Kein Wunder: Eine der ersten Operationen der im Jahr 2000 gegründeten Levitian AG waren sogenannte exklusive After-Wiesn-Partys unter dem Label "Palais". Dass die Stehkrägen durchaus eine Realität des Münchner Nachtlebens reflektieren, bestätigt auch Anne Krüger, die sich vor drei Jahren mit ihrem "Girls Affair"-Partyprojekt aus der Szene zurückzog: "Damals übernahm eine sehr junge Generation von rich kids die Macht im P1, die in einer Nacht mehr Geld ausgaben als ihre Vorgänger im ganzen Monat. Es wurde unerträglich."

Was genau geht in euren Köpfen vor?

Höchste Zeit für einen Anruf bei der Levitian AG. Was genau geht in euren Köpfen vor?
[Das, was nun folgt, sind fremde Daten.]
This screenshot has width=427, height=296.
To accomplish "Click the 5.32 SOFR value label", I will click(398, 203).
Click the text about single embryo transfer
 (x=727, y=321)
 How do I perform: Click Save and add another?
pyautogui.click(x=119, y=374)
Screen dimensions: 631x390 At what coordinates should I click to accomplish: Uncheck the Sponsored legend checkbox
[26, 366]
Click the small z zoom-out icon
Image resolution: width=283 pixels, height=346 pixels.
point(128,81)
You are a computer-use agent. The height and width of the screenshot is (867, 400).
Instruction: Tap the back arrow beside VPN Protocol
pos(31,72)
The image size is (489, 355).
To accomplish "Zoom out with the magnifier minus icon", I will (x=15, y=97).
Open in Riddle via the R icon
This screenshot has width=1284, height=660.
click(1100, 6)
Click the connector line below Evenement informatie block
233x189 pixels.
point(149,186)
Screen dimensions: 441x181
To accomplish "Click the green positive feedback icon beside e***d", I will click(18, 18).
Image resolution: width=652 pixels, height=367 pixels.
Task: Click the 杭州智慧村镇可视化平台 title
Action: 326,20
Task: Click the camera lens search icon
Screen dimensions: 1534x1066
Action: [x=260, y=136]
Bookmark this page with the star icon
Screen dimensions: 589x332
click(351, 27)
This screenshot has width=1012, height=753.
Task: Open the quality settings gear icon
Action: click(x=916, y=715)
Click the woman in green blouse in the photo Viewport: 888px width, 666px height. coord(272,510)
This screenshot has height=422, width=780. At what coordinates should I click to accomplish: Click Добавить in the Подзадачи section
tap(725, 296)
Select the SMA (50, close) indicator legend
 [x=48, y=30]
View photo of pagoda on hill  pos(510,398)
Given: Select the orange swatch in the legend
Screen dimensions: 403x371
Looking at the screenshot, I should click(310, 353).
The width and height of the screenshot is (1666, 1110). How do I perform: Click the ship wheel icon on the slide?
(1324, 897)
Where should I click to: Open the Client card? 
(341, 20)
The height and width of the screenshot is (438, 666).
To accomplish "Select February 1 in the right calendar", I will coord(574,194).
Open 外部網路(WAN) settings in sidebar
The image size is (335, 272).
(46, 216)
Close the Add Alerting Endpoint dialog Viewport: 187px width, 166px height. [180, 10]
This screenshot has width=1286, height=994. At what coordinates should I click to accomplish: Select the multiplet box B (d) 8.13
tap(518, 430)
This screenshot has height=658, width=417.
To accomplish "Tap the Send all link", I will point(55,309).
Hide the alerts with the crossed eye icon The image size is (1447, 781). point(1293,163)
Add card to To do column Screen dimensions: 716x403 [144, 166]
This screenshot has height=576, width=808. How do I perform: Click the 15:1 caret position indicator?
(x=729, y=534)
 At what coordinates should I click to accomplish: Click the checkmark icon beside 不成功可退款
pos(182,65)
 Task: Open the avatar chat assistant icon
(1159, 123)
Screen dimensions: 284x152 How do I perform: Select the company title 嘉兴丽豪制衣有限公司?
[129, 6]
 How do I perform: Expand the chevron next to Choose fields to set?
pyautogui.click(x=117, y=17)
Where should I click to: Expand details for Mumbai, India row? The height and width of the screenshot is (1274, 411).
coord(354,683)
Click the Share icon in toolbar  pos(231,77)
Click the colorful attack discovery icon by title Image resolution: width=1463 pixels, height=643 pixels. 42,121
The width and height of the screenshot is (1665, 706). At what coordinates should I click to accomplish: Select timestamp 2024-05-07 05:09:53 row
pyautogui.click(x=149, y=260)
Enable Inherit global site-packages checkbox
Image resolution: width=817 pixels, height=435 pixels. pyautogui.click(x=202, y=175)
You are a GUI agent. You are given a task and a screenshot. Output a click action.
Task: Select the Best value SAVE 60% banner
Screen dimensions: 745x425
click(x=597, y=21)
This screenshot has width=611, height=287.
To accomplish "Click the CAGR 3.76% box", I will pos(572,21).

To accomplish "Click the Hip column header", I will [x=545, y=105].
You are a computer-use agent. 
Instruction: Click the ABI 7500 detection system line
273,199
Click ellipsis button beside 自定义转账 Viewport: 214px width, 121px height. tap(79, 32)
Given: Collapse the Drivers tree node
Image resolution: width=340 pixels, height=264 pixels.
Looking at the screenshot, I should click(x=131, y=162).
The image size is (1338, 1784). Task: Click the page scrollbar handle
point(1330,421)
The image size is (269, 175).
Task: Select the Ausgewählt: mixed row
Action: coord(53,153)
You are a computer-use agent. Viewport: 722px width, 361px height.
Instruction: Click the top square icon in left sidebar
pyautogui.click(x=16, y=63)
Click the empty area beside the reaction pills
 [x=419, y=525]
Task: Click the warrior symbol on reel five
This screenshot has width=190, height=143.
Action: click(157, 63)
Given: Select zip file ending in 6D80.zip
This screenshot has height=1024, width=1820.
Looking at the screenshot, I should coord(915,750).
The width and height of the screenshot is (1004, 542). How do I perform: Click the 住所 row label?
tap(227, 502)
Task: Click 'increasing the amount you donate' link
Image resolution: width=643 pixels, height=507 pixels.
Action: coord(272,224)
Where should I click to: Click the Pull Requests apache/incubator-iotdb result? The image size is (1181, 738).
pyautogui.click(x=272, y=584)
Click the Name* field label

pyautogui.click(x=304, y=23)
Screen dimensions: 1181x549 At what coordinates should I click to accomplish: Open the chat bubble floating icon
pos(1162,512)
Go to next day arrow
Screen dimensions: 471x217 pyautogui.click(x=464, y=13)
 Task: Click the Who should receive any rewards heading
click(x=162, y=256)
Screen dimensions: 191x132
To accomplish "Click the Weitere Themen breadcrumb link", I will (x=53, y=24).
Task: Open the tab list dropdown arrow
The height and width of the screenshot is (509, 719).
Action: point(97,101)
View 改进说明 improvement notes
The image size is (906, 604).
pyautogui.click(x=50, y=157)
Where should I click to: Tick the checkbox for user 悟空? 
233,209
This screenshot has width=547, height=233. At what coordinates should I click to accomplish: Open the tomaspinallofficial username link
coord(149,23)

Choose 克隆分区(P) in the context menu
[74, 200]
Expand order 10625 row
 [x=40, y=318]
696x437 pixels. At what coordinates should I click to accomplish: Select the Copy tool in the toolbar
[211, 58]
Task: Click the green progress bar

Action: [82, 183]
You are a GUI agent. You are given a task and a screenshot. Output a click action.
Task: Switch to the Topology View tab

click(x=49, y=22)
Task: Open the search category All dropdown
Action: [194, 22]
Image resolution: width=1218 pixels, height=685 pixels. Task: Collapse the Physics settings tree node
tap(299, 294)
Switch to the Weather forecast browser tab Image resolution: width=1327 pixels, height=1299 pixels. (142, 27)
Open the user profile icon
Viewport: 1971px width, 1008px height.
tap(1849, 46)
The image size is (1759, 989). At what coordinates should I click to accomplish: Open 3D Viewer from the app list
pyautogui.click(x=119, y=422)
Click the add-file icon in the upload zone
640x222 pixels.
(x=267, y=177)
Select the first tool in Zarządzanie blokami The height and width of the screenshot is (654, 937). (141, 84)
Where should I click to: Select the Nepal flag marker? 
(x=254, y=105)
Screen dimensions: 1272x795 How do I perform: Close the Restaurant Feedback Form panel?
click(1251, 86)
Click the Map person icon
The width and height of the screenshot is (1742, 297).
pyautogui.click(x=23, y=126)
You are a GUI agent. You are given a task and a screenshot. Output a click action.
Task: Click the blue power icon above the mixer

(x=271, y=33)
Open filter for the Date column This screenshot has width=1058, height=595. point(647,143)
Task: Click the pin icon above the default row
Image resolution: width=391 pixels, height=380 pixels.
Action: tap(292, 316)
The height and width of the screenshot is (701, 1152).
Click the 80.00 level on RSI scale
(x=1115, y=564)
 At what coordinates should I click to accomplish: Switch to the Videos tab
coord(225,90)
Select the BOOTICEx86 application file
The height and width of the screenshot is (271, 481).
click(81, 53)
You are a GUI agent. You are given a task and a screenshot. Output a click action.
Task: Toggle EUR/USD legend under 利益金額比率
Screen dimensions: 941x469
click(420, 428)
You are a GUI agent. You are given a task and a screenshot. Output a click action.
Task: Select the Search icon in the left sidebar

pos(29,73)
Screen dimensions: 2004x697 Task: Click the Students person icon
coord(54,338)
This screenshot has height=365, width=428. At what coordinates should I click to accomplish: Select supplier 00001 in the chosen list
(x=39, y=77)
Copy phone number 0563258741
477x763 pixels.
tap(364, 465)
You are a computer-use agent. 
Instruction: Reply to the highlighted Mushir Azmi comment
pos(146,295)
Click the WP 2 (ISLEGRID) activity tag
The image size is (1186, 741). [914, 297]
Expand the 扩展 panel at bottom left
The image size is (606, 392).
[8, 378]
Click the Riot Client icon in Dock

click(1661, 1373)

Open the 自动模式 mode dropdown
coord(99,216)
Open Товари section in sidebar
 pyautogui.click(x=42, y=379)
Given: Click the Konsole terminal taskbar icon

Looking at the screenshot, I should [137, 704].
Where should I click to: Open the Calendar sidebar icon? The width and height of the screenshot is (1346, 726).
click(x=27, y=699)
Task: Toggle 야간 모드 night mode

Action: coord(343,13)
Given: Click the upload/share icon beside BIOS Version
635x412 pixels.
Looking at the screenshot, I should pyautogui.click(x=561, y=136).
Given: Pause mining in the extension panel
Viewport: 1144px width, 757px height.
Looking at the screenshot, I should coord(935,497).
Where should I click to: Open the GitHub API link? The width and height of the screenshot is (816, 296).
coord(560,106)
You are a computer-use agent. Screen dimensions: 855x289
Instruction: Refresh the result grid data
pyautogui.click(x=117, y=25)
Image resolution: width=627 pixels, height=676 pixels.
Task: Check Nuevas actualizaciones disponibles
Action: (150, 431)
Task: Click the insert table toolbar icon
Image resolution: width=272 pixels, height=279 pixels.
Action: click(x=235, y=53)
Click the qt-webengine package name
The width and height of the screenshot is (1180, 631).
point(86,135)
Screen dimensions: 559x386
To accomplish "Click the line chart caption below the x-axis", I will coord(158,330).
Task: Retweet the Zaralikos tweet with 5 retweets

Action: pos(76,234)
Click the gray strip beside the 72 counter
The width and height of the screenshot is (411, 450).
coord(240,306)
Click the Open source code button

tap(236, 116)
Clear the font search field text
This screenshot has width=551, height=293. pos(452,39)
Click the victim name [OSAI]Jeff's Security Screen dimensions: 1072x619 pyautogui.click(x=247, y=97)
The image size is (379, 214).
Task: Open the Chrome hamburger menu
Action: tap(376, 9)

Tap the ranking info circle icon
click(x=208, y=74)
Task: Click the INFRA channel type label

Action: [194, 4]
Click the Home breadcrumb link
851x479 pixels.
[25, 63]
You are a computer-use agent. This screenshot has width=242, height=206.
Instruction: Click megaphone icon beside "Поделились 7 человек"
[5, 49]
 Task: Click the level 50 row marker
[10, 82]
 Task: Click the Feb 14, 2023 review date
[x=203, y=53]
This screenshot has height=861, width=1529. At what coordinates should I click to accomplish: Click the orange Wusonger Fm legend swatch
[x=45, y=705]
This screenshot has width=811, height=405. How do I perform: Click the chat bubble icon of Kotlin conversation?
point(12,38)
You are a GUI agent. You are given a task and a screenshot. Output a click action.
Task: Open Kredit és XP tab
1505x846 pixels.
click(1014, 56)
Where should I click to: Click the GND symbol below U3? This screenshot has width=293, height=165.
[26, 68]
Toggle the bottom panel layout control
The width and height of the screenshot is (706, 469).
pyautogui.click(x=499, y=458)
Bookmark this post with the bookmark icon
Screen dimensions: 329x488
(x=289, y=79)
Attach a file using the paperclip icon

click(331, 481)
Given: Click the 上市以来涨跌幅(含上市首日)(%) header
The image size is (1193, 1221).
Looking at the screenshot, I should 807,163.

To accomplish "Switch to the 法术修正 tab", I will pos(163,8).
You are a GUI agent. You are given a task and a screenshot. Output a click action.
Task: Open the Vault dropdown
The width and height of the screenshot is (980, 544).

Im Starnberger Büro in der Stuckstraße 3 läuft nur ein Anrufbeantworter, aber Vorstandsmitglied Andreas Oberländer (25, Studium der Betriebswirtschaft, bürgerliche Herkunft) ist mobil zu erreichen.

Zu Sinn und Zweck von Aggro Grünwald verweigert er die Auskunft und verweist auf den Kollegen Walulis. Allgemein aber erklärt er, "dass die Firma gemeinsam hinter dem Projekt steht". Im Levitian-Vorstand erwarte man zwar keine "riesigen Einnahmen" durch die Band, aber die Aktion sei marketingtechnisch bisher erfreulich angelaufen.

Im Übrigen, berichtet er, sei alles momentan nur schwer zu koordinieren. Ludwig Prinz von Bayern etwa studiert derzeit in Göttingen, und der Aufsichtsratsvorsitzende Benedikt Franke bereitet sich in Cambridge auf eine Diplomatenkarriere vor. Sollte man unter Firmenzweck also eher "Spaß" vermerken? "Spaß ist nicht ganz unabhängig vom finanziellen Erfolg", erklärte Oberländer in bester Stehkrägen-Manier.

Ober-Stehkragen Walulis, Student der Kommunikationswissenschaft in München und Lehrersohn aus Pöcking, erscheint als ein eher untypischer Vertreter der Starnberger Clique. Er bleibt im Gespräch an der äußersten, schon etwas albernen Verteidigungslinie: Er sei kein Mitglied der Stehkrägen, deren wahre Identität auch streng geheim bleiben müsse, und könne zu deren Motiven und Überzeugungen auch nichts sagen. Genaugenommen habe er für die Levitian AG nur die Website der Band gestaltet, im Übrigen für einen Hungerlohn - "jeder kleine Depp produziert doch heute Webseiten, ich könnte stattdessen auch kellnern gehen."

Seine Freunde und Geschäftspartner aus dem Hochadel kennt er noch aus der Schulzeit, das seien "ganz normale Leute, normaler als mancher Geldadel". Klares Ziel der Levitian-Firmengründung, sei seinerzeit gewesen, "an Metro-Großmarktkarten ranzukommen", und die aufwendige Gesellschaftsform einer AG wurde schließlich gewählt, "um die Leute flexibler am Gewinn zu beteiligen".

Je länger er redet, desto weniger Sinn ergeben seine Sätze. Am Ende klingt er wie ein kleiner Junge, der Angst vor den eigenen Streichen bekommen hat, und so hört sich dann auch sein beschwörendes Fazit an: Im Grunde gäbe es Levitian AG schon gar nicht mehr, die Gesellschafter hätten sich doch längst in alle Winde zerstreut, und die Starnberger Gang sei sowieso in Auflösung begriffen.